### Source text
——————
If anything, the corporate backlash has elevated the Shakespeare play to a level of national discourse it might not’ve otherwise achieved: the production received a standing ovation when it opened in Central Park last night.
The idea of the production sparked social media outrage from the Right, with people (including Breitbart — surprise!) rushing to equate it to the likes of Kathy Griffin’s far more contextless beheading photo. (Which, you know, didn’t occur within a highly nuanced political morality play, and was purely stupid, though also highly undeserving of the attention it got from any side.) The condemnation echoed across Twitter until someone called Delta out for sponsoring it — and from there, they buckled under pressure. As the New York Times reports, Bank of America, also a sponsor, quickly followed suit — though unlike Delta, they only pulled their sponsorship from this production. Delta, rather, declared a more overarching dissociation:
Their artistic and creative direction crossed the line on the standards of good taste. We have notified them of our decision to end our sponsorship as the official airline of the Public Theater effective immediately.
Now the National Endowment for the Arts — who’s currently being threatened by the Trump administration’s budget proposal — is seeing it necessary to go to clarify their distance from the production. As Deadline reports, they released a statement:
The National Endowment for the Arts makes grants to nonprofit organizations for specific projects. In the past, the New York Shakespeare Festival has received project-based NEA grants to support performances of Shakespeare in the Park by the Public Theater. However, no NEA funds have been awarded to support this summer’s Shakespeare in the Park production of Julius Caesar and there are no NEA funds supporting the New York State Council on the Arts’ grant to Public Theater or its performances.
——————
### Given data
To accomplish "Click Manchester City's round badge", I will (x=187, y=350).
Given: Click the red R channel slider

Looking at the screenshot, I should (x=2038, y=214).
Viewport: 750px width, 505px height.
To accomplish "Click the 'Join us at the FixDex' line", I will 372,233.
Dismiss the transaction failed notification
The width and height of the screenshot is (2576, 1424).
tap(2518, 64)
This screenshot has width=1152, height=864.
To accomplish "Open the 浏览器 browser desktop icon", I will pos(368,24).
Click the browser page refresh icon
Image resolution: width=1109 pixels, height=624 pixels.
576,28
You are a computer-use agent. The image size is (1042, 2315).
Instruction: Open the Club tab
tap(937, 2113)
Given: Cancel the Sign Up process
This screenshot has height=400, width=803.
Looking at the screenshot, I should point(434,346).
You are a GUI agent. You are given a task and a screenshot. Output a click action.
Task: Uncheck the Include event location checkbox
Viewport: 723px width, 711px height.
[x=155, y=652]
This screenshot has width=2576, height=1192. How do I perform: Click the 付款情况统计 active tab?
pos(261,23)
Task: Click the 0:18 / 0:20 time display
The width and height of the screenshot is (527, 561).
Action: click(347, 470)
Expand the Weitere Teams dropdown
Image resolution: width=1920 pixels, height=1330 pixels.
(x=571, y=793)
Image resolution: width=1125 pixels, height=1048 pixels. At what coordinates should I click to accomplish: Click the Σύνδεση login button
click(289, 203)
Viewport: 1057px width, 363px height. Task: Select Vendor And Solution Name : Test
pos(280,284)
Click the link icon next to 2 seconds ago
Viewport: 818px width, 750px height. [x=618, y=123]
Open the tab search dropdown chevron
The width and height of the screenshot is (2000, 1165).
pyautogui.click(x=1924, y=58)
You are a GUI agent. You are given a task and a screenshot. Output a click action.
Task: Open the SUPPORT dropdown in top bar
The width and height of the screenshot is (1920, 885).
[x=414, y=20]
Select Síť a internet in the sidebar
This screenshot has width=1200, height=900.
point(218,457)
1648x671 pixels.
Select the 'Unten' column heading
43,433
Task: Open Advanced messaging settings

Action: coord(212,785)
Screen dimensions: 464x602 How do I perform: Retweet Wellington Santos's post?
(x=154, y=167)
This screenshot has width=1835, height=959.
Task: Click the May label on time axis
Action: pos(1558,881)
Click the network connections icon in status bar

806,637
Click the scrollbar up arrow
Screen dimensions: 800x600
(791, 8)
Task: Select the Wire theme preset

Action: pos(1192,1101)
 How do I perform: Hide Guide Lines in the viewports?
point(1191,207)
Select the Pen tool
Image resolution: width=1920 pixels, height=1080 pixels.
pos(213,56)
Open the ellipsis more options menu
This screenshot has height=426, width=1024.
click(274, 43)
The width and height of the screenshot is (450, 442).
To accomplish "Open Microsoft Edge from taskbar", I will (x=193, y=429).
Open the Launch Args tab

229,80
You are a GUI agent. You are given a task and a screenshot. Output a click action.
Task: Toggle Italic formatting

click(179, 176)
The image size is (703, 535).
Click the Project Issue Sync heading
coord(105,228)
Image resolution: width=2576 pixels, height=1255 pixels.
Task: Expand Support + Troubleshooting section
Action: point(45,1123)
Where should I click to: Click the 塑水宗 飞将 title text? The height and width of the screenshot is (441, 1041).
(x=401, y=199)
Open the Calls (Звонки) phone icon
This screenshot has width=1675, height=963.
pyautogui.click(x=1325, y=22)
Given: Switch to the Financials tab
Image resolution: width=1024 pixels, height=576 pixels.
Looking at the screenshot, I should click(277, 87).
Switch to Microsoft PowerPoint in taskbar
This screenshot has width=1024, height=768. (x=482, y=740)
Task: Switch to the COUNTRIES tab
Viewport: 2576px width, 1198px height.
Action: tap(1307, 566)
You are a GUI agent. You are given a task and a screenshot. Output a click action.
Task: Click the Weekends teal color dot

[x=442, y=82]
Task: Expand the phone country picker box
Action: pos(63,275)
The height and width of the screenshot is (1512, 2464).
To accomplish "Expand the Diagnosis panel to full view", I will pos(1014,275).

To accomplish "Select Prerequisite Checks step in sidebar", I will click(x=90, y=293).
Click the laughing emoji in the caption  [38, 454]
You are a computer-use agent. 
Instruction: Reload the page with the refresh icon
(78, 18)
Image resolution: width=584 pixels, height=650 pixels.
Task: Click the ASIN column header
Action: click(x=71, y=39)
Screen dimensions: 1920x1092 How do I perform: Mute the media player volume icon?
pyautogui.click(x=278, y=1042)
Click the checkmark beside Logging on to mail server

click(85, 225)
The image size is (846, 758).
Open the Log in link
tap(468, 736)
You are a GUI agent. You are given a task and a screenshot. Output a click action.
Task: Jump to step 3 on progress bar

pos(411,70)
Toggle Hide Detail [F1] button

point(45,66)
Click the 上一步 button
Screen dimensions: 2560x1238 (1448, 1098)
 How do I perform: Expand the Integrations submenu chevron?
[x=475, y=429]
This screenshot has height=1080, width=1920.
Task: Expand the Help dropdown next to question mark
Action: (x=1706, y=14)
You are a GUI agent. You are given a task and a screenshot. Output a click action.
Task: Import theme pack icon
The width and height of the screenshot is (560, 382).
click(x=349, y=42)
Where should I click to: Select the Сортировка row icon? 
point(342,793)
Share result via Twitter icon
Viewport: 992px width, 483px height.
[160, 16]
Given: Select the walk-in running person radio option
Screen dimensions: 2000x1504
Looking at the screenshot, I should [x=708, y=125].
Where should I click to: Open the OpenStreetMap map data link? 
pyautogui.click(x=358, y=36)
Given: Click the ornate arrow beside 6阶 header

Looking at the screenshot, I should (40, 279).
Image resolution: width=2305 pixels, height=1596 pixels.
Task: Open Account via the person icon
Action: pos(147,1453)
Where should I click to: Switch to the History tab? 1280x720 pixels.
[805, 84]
——————
### Work to complete
A - Render this sentence from the article on the Julius Caesar sponsorship controversy into Spanish: "The National Endowment for the Arts makes grants to nonprofit organizations for specific projects."
B - Carry on the article about the Julius Caesar sponsorship controversy, picking up right after its final sentence.

### Per-task answers
A - El National Endowment for the Arts otorga subvenciones a organizaciones sin fines de lucro para proyectos específicos.

B -
Interestingly, as Mic points out, Delta had also sponsored the Guthrie Theater (another important theater nonprofit) five years ago, during a production of the play wherein many critics interpreted the production as an Obama allegory. It’s unclear how obvious this implication was beyond the fact that the lead actor playing Caesar was tall and black; similarly, the Public production never refers to the character as Trump, but physical clues and his Slovenian-accented wife very blatantly evoke our dear leader. Back in 2012, Delta did not withdraw, or even threaten to withdraw, their funding, and there was no social media backlash. (Granted, the political importance of social media backlash has developed exponentially over in the last five years.) And from a cursory glance I just took, it looks like the NEA also donated a $25,000 grant to the Guthrie in 2012.
To be clear, it’s not that Delta should’ve also withdrawn funding from the Guthrie — they just shouldn’t fucking withdraw funding for either. The funny thing, as many have already mentioned, is that productions with Caesar as Obama-adjacent or Caesar as Trump-adjacent could both work — the beauty of many of Shakespeare’s renderings of history is that he scarcely depicts saints or monsters. (If a director wants, they can sculpt a character more in one direction or another, but beyond Iago in Othello, Shakespeare always avoided this.) You can have a sympathetic Caesar, or one who does seem legitimately threatening to democracy. One could even, if they directed it a certain way, make the use of a Trump-like Caesar into a conservative statement, depicting his adversaries as rabid conspirators. (The Public’s agenda, though, is pretty clearly not along these lines.)
In no way is Caesar, based on the way society crumbles post-assassination, a “pro-assassination” play. In fact, a review of the Guthrie version presuming it to be Obama-related saw the assassins as a Tea Party metaphor:
Like Caesar, there were many in government who doubted Obama’s leadership abilities; and now that Obama’s first term has failed to live up to the messianic hype, there are plenty of people who—for the good of the country, you understand, not their own glory—want to take Obama down.
Caesar is killed because people fear his alleged potential to become a tyrant, but also because they have their own agendas. The assassination in no way fixes society. Caesar mostly isn’t about whether Caesar would’ve been a good or bad leader, but rather asks undyingly potent questions about the efficacies/dangers of violent dissent, questions that can literally be sculpted to any politician and political moment where there’s unrest among any side. Of course, whether or not you think the easy relevancy-courting trend of modeling characters after whoever the current president might be makes for good or innovative art is another story — but this isn’t a question of what’s good.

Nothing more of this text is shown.